How is a bug like this even possible? It couldn’t be hidden for so long, so I dug into the new php-fpm process pid and captured all the events related to it. Here I found something odd: the event that creates the process is not clone but fork:

sysdig -r php-fpm.scap proc.pid = 11830

134079 07:22:41.219236734 3 php-fpm (11830) < fork res=0 exe=php-fpm args= tid=11830(php-fpm) pid=11830(php-fpm) ptid=11801(php-fpm) cwd=/var/www/html fdlimit=1048576 pgft_maj=0 pgft_min=0 vm_size=39816 vm_rss=4796 vm_swap=0 comm=php-fpm cgroups=cpuset=/docker/d7bb71f7610b01172a9b87cd09ac04709d4239f2acc73f6e237adbafc30993... flags=0 uid=0 gid=0 vtid=7 vpid=7

Why fork? On Linux, clone is the system call used to create new processes. And it’s the only system call I’d seen used so far.

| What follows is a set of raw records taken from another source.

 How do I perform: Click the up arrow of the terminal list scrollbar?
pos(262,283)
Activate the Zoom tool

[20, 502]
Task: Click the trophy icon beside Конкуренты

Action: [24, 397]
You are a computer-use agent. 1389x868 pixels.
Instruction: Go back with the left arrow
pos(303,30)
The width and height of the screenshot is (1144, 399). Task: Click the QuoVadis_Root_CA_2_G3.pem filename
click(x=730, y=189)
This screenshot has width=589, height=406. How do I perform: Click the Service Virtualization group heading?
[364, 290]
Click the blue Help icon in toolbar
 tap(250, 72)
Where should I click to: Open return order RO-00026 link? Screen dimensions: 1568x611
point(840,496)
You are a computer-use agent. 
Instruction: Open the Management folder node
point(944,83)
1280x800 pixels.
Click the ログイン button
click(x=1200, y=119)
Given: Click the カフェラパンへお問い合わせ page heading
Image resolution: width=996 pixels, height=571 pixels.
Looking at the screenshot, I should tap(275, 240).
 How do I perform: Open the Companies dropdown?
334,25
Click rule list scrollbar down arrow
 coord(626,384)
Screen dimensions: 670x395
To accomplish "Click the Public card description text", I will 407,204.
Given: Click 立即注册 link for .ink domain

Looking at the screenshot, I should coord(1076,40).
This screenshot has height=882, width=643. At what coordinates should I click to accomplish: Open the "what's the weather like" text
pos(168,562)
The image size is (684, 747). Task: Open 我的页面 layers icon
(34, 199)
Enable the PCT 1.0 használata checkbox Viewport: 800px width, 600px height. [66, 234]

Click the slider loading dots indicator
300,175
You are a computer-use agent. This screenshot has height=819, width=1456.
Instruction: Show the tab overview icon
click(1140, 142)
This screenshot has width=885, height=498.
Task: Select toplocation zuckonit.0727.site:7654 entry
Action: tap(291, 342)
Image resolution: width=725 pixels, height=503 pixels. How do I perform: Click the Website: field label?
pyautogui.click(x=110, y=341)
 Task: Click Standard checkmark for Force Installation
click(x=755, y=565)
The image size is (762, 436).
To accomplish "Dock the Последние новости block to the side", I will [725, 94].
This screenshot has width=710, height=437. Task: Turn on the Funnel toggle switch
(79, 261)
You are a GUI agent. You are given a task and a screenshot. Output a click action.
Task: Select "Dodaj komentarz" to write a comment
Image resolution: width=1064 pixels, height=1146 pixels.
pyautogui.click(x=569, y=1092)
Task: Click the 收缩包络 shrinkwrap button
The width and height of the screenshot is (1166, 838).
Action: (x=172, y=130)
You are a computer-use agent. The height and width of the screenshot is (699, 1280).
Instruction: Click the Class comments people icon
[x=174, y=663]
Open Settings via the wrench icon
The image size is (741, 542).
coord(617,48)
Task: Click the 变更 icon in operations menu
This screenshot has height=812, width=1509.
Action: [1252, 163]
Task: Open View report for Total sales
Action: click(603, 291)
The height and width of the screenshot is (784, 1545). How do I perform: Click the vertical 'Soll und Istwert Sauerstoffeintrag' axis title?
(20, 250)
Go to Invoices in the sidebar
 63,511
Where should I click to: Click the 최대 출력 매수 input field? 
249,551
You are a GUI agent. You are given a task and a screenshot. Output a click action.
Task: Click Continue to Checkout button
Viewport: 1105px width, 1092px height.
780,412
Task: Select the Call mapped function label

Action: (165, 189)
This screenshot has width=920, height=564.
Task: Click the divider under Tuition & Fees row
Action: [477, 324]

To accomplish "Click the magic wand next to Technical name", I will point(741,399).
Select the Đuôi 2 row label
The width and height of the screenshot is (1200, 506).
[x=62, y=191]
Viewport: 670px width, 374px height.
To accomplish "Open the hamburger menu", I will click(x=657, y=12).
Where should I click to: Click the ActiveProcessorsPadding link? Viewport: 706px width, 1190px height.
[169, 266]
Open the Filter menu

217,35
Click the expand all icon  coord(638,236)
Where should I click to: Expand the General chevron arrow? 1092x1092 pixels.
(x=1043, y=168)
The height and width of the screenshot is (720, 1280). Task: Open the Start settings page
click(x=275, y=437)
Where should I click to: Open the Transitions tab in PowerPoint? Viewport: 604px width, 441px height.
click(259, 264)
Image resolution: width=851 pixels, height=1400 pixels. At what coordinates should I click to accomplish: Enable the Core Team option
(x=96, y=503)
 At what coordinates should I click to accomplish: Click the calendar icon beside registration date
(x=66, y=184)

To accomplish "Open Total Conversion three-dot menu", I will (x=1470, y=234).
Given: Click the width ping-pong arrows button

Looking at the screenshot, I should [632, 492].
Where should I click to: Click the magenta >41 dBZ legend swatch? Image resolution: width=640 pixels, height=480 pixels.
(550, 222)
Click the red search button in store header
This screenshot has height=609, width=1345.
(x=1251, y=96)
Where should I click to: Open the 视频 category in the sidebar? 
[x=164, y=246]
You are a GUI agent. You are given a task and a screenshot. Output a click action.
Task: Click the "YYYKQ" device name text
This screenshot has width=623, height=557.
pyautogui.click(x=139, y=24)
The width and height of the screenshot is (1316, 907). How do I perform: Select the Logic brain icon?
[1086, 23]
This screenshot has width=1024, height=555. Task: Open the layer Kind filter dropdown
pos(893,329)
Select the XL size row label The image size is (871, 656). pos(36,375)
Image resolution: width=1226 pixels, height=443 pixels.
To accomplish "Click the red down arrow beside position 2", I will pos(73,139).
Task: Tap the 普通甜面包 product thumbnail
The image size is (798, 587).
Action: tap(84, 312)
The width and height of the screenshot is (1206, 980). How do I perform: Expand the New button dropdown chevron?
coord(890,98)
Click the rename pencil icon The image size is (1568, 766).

Doing a bit of research I found this nice answer on stackoverflow stating that actually fork is the old system call used in linux to create new processes that has been superseded by clone.

Then I went on the code we use to parse the clone event and I found that actually we were parsing cgroups info only on clone events and not fork or vfork.

Putting in a fix to parse fork and vfork made everything work.

Conclusion

This story reminded me a quote by Justin Cormack I heard at QCon London late last year:

Operating systems are just a kind of technical debt

This is absolutely true: Linus Torvald’s mantra is “never break userspace”. This makes software compatible for a decade and more, making Linux the reliable operating system we trust and love. The downside is that part of the life of a system software engineer is dealing with traces from the past of Linux history.

Side note

Why php-fpm was using fork? It wasn’t the one to blame for it. Alpine linux uses muslc instead of glibc. Digging deeper I found it uses the fork system call to implement the fork() function instead of clone, as glibc does. It’s probably because clone is more complicated to use.